**DIRECTIVE:**
Can you reproduce the records starting at the line containing "This screenshot has height=800, width=1280." and ending at the line containing "Looking at the screenshot, I should tap(1141, 242).", switching "Favourites" to "Bookmarks" and keeping all else unchanged?

[Start ENTRIES PROVIDED]

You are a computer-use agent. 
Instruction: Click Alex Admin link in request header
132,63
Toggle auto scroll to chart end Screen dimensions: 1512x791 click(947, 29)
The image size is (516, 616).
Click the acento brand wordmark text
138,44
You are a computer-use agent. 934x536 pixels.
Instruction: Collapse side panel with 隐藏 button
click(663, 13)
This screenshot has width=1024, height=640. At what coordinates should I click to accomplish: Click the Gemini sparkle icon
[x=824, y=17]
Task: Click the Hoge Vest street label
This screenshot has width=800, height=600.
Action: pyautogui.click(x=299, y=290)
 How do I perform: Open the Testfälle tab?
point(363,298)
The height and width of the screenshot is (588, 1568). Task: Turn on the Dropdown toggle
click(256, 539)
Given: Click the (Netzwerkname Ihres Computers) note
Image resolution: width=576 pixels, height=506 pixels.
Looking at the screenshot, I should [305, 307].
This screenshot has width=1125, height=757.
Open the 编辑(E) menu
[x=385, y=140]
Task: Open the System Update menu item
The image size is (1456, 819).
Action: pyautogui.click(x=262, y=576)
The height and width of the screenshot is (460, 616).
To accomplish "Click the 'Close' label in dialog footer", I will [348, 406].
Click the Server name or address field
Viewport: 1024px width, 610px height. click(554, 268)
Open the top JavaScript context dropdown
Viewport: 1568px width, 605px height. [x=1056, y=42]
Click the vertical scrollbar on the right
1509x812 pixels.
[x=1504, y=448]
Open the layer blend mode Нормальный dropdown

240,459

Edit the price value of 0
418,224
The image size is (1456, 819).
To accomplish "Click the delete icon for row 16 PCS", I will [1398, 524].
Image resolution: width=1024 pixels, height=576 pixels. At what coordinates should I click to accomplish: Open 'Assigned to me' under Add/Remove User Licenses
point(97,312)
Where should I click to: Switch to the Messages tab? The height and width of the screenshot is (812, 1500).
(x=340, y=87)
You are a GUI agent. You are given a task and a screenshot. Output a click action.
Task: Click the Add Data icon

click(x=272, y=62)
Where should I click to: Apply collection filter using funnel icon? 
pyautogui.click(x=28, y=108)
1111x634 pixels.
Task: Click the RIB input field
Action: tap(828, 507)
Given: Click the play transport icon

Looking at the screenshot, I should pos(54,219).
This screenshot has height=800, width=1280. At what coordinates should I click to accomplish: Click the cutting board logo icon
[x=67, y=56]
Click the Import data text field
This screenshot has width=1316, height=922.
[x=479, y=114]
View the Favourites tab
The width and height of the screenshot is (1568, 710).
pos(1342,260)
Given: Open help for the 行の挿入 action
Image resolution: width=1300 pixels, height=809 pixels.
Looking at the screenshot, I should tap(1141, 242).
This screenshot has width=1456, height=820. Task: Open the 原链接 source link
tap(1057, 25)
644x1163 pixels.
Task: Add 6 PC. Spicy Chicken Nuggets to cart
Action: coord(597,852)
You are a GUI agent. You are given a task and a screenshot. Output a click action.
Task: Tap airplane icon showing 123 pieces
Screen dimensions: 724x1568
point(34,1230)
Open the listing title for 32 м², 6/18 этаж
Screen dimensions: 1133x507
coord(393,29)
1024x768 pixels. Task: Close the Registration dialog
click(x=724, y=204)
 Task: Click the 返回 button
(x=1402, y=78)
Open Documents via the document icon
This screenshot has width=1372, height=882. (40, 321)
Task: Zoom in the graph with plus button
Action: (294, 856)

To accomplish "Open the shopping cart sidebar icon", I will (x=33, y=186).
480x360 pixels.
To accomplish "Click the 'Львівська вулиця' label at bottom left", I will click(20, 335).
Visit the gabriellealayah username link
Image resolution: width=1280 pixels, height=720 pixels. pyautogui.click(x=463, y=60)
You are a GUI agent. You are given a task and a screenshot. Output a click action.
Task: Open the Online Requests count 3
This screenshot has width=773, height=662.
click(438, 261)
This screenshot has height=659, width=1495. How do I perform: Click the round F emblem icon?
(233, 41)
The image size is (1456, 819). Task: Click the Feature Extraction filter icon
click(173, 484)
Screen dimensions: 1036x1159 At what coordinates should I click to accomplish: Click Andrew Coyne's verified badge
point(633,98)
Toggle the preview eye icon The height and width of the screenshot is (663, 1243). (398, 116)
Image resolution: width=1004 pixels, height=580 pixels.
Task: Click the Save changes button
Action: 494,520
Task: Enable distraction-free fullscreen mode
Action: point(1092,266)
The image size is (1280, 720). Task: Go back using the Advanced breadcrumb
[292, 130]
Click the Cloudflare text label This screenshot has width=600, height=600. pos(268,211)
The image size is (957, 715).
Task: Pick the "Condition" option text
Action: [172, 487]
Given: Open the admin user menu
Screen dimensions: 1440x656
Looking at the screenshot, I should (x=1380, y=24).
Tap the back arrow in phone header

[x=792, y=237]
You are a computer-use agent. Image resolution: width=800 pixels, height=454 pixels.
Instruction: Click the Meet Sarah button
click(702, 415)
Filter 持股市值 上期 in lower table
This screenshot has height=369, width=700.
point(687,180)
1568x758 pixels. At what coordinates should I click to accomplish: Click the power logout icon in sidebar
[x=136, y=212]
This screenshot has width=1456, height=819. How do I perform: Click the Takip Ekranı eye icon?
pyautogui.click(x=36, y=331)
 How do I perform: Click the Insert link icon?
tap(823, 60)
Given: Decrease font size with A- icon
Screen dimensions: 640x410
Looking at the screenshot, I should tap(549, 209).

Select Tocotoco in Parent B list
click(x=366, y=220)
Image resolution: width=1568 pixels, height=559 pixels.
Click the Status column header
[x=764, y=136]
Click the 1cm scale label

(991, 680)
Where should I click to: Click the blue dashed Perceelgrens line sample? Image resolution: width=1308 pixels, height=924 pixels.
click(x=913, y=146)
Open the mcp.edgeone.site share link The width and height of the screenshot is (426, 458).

[End ENTRIES PROVIDED]

**RESPONSE TO THE EXERCISE:**
This screenshot has height=800, width=1280. At what coordinates should I click to accomplish: Click the cutting board logo icon
[x=67, y=56]
Click the Import data text field
This screenshot has width=1316, height=922.
[x=479, y=114]
View the Bookmarks tab
The width and height of the screenshot is (1568, 710).
pos(1342,260)
Given: Open help for the 行の挿入 action
Image resolution: width=1300 pixels, height=809 pixels.
Looking at the screenshot, I should tap(1141, 242).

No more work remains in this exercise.